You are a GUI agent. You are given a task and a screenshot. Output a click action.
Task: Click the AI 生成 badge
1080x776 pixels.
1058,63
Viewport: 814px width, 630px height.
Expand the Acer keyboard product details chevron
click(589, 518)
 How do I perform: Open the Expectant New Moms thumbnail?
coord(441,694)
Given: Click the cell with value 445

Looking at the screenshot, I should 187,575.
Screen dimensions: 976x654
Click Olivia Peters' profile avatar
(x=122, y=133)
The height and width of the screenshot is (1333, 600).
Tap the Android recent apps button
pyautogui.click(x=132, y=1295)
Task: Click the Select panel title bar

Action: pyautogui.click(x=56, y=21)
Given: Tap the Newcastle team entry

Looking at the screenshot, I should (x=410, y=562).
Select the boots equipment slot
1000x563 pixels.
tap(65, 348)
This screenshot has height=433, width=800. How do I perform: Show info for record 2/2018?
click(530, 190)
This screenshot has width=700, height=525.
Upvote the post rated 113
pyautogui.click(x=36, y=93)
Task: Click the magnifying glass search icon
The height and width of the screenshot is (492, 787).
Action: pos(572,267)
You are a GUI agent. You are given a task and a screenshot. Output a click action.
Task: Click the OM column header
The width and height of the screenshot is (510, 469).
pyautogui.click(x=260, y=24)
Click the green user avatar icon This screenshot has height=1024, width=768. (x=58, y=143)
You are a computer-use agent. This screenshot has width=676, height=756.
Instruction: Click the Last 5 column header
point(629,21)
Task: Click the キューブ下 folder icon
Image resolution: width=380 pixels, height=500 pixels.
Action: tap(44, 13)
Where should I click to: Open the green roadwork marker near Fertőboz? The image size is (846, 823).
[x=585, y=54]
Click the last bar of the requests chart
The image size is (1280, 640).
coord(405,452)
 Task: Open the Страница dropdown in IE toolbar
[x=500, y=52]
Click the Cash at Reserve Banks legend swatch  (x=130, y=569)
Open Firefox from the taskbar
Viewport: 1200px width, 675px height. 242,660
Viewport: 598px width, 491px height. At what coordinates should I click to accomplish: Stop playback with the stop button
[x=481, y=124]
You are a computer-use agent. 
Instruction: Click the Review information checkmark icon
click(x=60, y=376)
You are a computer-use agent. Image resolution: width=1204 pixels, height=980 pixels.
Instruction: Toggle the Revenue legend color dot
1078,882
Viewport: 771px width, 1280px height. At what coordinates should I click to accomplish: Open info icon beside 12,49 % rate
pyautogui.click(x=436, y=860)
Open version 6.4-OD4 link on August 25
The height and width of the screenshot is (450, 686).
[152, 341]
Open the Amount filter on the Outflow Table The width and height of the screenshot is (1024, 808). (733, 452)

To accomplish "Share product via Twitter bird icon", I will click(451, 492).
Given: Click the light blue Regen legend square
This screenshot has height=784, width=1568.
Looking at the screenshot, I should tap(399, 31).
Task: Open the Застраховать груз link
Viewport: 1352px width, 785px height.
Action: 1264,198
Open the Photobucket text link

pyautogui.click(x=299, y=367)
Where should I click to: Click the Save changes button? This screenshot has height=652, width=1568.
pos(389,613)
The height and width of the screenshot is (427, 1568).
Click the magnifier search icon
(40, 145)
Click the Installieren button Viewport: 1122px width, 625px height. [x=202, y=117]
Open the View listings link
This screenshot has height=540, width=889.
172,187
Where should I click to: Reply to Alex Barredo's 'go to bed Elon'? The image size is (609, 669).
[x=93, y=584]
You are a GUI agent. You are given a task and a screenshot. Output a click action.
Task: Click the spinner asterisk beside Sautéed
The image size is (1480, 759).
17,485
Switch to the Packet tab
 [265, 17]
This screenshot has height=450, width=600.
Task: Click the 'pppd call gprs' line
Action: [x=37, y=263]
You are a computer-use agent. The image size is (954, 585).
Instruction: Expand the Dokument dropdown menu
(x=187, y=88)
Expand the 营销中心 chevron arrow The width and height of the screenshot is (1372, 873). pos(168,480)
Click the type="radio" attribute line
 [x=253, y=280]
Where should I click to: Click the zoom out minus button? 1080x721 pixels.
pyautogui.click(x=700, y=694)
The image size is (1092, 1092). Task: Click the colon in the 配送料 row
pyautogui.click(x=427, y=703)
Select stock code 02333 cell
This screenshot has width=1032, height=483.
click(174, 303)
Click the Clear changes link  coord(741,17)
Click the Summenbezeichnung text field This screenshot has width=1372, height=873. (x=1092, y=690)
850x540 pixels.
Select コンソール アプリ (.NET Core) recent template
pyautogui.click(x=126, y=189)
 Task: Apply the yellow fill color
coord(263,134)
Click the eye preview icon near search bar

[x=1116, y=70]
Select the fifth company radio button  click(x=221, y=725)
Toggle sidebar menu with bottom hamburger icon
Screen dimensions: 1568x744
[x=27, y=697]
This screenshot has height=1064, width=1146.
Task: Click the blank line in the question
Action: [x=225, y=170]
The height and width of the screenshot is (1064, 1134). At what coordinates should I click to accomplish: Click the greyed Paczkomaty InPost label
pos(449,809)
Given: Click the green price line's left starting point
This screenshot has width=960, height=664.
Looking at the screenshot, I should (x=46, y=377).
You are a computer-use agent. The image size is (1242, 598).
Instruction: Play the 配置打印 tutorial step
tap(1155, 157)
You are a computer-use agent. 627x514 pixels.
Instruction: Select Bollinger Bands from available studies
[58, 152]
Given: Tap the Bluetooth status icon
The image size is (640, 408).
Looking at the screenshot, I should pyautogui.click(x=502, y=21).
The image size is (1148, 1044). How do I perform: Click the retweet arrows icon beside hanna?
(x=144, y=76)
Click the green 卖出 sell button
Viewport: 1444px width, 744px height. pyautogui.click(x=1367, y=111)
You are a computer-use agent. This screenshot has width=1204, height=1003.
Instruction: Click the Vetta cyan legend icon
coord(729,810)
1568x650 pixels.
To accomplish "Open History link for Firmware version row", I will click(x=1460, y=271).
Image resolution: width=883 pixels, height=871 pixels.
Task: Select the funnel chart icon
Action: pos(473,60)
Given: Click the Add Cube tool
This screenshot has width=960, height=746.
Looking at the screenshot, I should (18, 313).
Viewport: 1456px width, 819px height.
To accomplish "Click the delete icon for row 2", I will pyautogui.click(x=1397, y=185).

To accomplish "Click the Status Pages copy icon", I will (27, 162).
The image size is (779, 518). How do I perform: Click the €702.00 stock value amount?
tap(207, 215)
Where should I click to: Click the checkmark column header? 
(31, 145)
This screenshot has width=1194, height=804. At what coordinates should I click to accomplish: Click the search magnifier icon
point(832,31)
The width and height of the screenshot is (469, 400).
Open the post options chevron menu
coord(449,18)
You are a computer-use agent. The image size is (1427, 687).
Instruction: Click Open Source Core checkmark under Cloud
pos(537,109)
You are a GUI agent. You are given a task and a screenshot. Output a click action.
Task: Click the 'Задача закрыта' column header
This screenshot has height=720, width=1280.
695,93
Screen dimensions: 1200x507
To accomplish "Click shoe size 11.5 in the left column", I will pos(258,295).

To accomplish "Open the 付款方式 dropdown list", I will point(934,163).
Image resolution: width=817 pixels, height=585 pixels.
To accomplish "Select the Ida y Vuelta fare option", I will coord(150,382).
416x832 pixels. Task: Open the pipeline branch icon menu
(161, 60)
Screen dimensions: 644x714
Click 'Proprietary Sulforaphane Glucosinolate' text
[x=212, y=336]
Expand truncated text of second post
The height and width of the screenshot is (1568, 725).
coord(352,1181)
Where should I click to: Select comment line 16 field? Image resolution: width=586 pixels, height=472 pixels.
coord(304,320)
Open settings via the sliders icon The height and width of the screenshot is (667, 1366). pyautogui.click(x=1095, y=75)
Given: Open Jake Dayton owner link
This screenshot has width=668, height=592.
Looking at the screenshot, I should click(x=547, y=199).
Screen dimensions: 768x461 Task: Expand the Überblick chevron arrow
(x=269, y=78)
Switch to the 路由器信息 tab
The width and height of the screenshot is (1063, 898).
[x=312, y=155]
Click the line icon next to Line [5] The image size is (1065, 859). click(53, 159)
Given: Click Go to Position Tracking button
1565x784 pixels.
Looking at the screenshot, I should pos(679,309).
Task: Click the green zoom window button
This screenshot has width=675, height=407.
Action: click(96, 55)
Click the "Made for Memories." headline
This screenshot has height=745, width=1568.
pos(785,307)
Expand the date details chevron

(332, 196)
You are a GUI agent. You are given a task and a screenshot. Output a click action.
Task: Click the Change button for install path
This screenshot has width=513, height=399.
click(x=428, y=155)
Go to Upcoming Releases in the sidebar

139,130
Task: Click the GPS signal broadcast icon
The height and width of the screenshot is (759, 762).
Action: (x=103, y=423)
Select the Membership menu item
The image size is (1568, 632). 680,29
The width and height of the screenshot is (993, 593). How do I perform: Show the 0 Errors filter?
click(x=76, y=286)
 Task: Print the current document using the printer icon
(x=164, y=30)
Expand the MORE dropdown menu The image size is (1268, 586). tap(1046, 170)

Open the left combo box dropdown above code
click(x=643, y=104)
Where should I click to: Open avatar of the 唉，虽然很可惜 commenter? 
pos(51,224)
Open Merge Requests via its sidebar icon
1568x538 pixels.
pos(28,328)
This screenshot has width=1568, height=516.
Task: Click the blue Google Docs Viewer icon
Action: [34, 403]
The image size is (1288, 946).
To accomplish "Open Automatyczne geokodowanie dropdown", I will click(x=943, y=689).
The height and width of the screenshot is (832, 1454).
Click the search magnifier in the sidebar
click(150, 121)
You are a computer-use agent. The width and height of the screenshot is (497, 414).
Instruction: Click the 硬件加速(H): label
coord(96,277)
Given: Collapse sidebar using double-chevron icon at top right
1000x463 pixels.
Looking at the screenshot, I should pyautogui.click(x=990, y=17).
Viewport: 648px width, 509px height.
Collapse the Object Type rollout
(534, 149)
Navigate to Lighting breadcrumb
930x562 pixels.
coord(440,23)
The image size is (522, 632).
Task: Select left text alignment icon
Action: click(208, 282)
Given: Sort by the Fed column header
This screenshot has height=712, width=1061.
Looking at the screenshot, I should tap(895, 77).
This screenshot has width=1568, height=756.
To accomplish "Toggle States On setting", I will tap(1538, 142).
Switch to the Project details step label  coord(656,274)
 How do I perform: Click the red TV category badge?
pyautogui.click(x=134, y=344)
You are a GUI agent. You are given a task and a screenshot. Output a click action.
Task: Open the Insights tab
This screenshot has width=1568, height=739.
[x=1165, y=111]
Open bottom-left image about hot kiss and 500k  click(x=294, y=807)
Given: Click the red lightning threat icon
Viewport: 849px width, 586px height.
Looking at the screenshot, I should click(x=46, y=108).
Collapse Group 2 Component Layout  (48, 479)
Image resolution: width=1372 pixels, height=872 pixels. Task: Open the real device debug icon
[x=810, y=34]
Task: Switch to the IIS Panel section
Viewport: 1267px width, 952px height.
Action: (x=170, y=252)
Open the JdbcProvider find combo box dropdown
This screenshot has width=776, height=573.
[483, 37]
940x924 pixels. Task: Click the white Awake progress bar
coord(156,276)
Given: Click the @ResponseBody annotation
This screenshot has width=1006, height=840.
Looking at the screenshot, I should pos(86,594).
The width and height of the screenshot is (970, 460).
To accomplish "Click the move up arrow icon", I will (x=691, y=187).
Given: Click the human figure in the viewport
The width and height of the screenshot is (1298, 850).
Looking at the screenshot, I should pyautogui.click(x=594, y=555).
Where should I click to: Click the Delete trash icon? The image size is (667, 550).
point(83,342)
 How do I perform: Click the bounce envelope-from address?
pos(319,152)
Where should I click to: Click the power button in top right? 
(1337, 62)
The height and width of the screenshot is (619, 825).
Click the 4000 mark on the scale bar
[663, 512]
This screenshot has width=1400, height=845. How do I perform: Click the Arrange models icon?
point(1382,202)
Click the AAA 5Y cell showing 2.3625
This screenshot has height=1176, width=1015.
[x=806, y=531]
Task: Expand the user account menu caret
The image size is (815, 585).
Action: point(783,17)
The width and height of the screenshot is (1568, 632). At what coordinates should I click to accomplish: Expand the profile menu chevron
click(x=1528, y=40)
---
Aim of the exercise
What this exercise asks for is every line of the data above with the word "computer".

Written solution
You are a computer-use agent. This screenshot has width=676, height=756.
You are a computer-use agent. 
You are a computer-use agent. Image resolution: width=1204 pixels, height=980 pixels.
You are a computer-use agent. The image size is (954, 585).
You are a computer-use agent. The image size is (1242, 598).
You are a computer-use agent. 627x514 pixels.
You are a computer-use agent. This screenshot has width=1204, height=1003.
You are a computer-use agent. The image size is (1427, 687).
You are a computer-use agent. The width and height of the screenshot is (497, 414).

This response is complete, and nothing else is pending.